そっから、そこそこ宿に憑いてる数の多い地のブラウニーを中くらいのトーテムに移し、ちょい長めにオイラとティティはまたまた休憩。


で、夕方。いよいよ最後の宿憑き精霊。植物霊ドリアードの引っ越しの段となった!


「うおぉっ、来たぁ! ラスト引っ越しフォーっっ!!」


「僕も慣れてきたぁ! 来いマナ! 来いドリアード! サマークラウン家の底力ぁーっ!!」


テンションがおかしくなってきたオイラ達は他のメンバーを軽く引かせつつ、


「「トーテムに来たれ、森のドリアードっ!!」」


と呼び掛け、大量のドリアード達を宿から引き寄せた。


数百は居そうなドリアードは集まって1体の輝く個体に変化してオイラ達に『広大なお花畑の幻想』を魅せてきた!


「おおおおっっっ???」


「あはっ、お花畑だよ兄さん! あははっ」


2人で白眼を剥いてると集合ドリアードは笑って幻想を消し、ウィンクして大きなトーテムへと消えていった。
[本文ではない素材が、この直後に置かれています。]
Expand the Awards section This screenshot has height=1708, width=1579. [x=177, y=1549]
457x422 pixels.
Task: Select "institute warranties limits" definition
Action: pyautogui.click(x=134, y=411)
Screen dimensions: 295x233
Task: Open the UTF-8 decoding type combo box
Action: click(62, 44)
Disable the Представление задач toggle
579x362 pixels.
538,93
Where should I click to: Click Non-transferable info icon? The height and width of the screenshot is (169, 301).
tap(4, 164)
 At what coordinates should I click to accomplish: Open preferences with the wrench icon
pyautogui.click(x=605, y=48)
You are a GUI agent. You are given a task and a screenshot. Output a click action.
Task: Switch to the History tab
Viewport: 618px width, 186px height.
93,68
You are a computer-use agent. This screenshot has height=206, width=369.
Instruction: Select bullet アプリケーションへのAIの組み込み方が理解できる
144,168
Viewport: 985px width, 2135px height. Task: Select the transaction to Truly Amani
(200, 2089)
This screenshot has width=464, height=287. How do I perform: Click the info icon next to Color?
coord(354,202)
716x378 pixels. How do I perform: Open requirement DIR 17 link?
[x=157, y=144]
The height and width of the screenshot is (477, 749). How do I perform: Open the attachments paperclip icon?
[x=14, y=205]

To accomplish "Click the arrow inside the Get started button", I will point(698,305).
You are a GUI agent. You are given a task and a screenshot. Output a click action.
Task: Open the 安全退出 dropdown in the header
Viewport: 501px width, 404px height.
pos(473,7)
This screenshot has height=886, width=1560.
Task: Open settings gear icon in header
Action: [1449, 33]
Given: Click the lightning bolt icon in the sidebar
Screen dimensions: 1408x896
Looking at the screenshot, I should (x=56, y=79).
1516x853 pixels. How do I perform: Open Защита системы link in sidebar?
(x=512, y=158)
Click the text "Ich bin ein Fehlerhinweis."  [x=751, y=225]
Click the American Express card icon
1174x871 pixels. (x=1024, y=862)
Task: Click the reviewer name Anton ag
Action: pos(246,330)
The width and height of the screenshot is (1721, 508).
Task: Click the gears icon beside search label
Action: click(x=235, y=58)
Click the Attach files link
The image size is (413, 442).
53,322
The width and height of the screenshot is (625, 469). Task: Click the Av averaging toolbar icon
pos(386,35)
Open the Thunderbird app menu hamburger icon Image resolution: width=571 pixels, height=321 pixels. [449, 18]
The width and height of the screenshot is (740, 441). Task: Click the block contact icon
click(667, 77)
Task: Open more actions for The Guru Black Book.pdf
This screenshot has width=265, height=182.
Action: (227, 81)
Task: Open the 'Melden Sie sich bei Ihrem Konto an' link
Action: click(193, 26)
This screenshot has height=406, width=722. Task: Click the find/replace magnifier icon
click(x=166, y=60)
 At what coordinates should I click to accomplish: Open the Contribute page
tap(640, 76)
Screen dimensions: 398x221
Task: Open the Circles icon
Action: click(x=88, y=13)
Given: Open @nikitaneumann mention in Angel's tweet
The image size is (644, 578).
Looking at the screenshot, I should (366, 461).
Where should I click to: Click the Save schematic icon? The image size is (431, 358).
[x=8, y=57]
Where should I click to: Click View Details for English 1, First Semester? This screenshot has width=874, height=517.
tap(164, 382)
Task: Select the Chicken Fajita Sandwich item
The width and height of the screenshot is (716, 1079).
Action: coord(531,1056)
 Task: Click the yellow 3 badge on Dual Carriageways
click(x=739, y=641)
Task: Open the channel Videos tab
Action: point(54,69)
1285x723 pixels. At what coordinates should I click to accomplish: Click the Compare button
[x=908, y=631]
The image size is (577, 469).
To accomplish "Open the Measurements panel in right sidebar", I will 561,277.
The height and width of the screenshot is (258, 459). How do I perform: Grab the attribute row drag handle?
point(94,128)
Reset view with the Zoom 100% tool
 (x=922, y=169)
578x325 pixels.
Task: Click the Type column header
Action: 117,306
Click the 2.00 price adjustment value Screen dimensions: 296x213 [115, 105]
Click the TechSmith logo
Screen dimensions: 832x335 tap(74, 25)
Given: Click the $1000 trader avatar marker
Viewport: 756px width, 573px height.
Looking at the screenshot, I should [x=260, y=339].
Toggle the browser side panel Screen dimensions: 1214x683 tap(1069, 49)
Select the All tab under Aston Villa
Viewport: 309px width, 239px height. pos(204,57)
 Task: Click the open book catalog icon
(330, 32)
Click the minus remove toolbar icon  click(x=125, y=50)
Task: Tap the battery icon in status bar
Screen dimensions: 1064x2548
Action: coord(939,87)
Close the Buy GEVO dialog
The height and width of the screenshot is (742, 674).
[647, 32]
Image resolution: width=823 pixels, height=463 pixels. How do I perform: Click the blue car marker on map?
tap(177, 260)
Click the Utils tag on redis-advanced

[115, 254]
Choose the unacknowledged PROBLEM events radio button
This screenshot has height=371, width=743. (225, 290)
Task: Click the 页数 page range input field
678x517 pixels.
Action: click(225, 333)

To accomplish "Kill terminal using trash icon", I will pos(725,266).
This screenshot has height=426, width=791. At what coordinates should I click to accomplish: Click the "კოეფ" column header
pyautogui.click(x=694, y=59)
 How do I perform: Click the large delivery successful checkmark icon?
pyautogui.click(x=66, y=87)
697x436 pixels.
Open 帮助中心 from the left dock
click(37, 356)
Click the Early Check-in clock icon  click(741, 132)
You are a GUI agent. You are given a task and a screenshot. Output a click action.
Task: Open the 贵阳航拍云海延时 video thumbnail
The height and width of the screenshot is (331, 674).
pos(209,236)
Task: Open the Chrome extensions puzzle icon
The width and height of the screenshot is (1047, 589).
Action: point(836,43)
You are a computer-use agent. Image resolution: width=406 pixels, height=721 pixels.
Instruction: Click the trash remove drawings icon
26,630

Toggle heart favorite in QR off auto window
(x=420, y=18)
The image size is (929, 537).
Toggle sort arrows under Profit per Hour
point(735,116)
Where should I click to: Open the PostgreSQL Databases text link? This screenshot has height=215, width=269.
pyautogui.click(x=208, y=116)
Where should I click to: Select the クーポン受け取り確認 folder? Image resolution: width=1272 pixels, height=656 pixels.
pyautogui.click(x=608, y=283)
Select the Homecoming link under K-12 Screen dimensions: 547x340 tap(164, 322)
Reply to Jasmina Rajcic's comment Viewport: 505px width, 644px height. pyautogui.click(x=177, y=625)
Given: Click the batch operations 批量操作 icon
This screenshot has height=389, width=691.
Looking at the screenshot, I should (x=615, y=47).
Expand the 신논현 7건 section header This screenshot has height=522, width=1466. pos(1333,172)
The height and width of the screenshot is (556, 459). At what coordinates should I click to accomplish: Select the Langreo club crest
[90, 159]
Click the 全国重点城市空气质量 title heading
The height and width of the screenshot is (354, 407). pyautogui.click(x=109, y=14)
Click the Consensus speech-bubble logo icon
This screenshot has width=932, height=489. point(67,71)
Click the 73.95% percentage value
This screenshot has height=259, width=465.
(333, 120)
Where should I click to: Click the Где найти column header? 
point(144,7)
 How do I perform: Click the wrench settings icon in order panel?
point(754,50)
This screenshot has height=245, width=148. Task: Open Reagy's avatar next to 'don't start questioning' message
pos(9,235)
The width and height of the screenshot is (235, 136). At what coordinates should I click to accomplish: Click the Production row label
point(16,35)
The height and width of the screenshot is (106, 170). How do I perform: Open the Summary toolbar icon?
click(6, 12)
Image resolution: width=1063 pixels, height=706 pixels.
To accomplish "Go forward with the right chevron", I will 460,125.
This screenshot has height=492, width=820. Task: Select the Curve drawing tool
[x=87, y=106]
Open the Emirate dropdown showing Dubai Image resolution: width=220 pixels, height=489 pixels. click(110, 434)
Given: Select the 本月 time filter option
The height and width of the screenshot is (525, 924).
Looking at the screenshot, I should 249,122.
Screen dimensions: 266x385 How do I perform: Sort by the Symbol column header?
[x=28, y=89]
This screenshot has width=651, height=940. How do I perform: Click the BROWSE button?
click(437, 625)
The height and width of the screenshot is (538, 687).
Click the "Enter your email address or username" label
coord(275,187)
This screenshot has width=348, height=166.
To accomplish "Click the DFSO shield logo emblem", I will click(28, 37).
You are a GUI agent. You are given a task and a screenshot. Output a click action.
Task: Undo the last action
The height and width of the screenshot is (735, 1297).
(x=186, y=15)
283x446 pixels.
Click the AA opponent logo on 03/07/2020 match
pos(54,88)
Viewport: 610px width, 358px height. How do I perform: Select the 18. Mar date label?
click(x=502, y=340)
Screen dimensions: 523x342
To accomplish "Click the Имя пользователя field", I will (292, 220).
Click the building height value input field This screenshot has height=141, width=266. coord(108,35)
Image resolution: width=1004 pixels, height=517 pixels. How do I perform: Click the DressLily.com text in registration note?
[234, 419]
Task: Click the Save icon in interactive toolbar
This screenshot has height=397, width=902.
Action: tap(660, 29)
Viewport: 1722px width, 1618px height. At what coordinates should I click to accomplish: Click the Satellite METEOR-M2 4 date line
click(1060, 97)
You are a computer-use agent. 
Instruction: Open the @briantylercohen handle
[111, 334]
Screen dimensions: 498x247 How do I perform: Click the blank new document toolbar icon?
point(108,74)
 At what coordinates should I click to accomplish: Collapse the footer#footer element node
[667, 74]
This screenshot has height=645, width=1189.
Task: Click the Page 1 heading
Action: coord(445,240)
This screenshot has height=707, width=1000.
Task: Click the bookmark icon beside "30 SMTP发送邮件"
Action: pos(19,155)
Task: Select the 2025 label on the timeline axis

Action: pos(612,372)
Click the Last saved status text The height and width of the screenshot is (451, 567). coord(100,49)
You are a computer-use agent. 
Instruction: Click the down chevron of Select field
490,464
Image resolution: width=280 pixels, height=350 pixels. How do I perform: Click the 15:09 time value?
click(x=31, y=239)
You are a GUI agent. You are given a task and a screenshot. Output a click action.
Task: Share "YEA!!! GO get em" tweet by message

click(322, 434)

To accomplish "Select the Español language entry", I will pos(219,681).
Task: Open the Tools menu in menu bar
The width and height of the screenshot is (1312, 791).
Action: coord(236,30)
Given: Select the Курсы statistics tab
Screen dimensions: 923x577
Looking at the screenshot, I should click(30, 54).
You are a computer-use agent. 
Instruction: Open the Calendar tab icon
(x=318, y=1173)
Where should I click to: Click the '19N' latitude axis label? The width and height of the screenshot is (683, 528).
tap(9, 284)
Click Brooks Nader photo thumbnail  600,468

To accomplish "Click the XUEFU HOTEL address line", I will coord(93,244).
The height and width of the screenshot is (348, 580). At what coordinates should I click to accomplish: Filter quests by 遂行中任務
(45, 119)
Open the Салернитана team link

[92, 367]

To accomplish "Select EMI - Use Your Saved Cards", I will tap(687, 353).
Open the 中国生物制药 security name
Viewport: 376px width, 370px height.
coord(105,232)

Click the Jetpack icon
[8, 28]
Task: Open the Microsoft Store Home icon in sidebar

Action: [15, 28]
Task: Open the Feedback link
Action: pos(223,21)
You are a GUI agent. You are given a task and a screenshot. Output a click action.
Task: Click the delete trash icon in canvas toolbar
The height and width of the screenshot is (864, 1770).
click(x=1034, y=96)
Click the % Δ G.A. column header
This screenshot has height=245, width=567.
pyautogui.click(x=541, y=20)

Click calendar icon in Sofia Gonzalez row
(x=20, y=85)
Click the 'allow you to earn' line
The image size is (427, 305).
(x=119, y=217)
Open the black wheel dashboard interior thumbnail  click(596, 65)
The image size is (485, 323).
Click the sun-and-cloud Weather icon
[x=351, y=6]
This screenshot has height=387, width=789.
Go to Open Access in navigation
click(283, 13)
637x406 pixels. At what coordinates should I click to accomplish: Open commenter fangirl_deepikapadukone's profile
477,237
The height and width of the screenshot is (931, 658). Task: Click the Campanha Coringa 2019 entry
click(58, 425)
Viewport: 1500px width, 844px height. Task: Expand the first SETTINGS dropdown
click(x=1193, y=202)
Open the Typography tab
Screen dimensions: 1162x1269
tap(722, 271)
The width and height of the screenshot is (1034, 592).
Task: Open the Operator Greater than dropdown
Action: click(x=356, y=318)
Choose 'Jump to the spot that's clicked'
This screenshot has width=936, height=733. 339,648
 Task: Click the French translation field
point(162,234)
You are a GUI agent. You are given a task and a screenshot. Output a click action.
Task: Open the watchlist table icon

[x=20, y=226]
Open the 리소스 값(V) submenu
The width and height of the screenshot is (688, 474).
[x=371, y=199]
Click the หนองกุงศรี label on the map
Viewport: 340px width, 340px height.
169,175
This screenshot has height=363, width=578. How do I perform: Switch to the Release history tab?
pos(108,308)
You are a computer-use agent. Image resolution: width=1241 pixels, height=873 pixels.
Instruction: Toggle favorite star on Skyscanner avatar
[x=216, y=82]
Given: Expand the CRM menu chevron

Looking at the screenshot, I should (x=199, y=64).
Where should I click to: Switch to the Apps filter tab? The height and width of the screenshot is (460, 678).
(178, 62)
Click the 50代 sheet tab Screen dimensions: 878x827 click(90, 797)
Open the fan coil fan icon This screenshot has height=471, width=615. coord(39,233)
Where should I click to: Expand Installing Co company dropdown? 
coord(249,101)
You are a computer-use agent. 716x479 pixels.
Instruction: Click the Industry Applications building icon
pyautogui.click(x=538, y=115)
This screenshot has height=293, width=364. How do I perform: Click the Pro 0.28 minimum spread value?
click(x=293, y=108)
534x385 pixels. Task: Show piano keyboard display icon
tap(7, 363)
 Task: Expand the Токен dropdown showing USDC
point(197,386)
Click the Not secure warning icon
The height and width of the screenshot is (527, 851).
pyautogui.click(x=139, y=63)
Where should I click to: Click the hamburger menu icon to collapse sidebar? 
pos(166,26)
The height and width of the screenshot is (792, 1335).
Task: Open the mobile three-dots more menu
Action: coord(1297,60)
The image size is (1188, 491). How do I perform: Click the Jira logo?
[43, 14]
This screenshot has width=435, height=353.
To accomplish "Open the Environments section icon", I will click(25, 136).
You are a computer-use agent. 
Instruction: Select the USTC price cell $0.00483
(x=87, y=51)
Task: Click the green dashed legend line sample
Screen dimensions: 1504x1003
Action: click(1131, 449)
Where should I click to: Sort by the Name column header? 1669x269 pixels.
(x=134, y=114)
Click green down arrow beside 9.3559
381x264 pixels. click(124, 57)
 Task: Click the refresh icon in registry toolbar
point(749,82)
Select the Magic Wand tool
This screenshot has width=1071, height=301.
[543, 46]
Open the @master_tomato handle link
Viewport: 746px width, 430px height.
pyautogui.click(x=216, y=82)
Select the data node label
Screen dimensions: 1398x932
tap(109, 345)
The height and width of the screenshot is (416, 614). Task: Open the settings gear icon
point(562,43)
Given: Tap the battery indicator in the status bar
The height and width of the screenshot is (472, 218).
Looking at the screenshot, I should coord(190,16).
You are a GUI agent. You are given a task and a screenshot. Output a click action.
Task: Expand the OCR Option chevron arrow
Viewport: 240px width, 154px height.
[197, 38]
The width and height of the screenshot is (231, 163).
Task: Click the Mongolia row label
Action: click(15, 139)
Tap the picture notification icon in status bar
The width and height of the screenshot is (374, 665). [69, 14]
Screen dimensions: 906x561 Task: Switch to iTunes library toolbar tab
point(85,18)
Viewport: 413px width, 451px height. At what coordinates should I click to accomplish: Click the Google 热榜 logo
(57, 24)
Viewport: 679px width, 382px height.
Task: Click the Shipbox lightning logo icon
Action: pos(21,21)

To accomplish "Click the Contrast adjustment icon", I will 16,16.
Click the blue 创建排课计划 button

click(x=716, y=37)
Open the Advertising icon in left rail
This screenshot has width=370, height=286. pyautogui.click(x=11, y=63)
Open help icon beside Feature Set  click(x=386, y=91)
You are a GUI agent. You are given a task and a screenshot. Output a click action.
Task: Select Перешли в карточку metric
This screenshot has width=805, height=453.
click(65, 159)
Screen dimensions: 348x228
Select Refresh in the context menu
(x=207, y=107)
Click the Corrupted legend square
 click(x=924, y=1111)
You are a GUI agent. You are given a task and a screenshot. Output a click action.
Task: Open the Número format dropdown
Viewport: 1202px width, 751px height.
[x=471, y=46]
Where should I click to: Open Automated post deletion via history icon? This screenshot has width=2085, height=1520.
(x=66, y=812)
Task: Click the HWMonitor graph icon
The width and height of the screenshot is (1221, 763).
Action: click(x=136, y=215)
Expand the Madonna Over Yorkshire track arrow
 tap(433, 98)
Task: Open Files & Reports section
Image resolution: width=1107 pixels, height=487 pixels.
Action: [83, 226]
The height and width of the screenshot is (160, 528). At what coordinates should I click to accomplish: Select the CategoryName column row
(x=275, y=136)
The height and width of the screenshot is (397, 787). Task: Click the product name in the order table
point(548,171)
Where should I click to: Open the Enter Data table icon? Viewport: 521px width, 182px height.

同時に宿に絡んでいた植物や大きなキノコは枯れたり、森へと引っ込んでゆく。


森の宿は『素の古びて傷んだ巨大なタダの建物』になった。


「お、終わったぞ。ティティ・・」


「ううっっ、いや、まだ難度の高い幻獣の供物が残ってるよ、兄さん・・」


「それは、明日に、しよ、う・・」


オイラ達はベスドーアの鍵を抱えて昏倒し、夕飯前に介抱されるハメになった。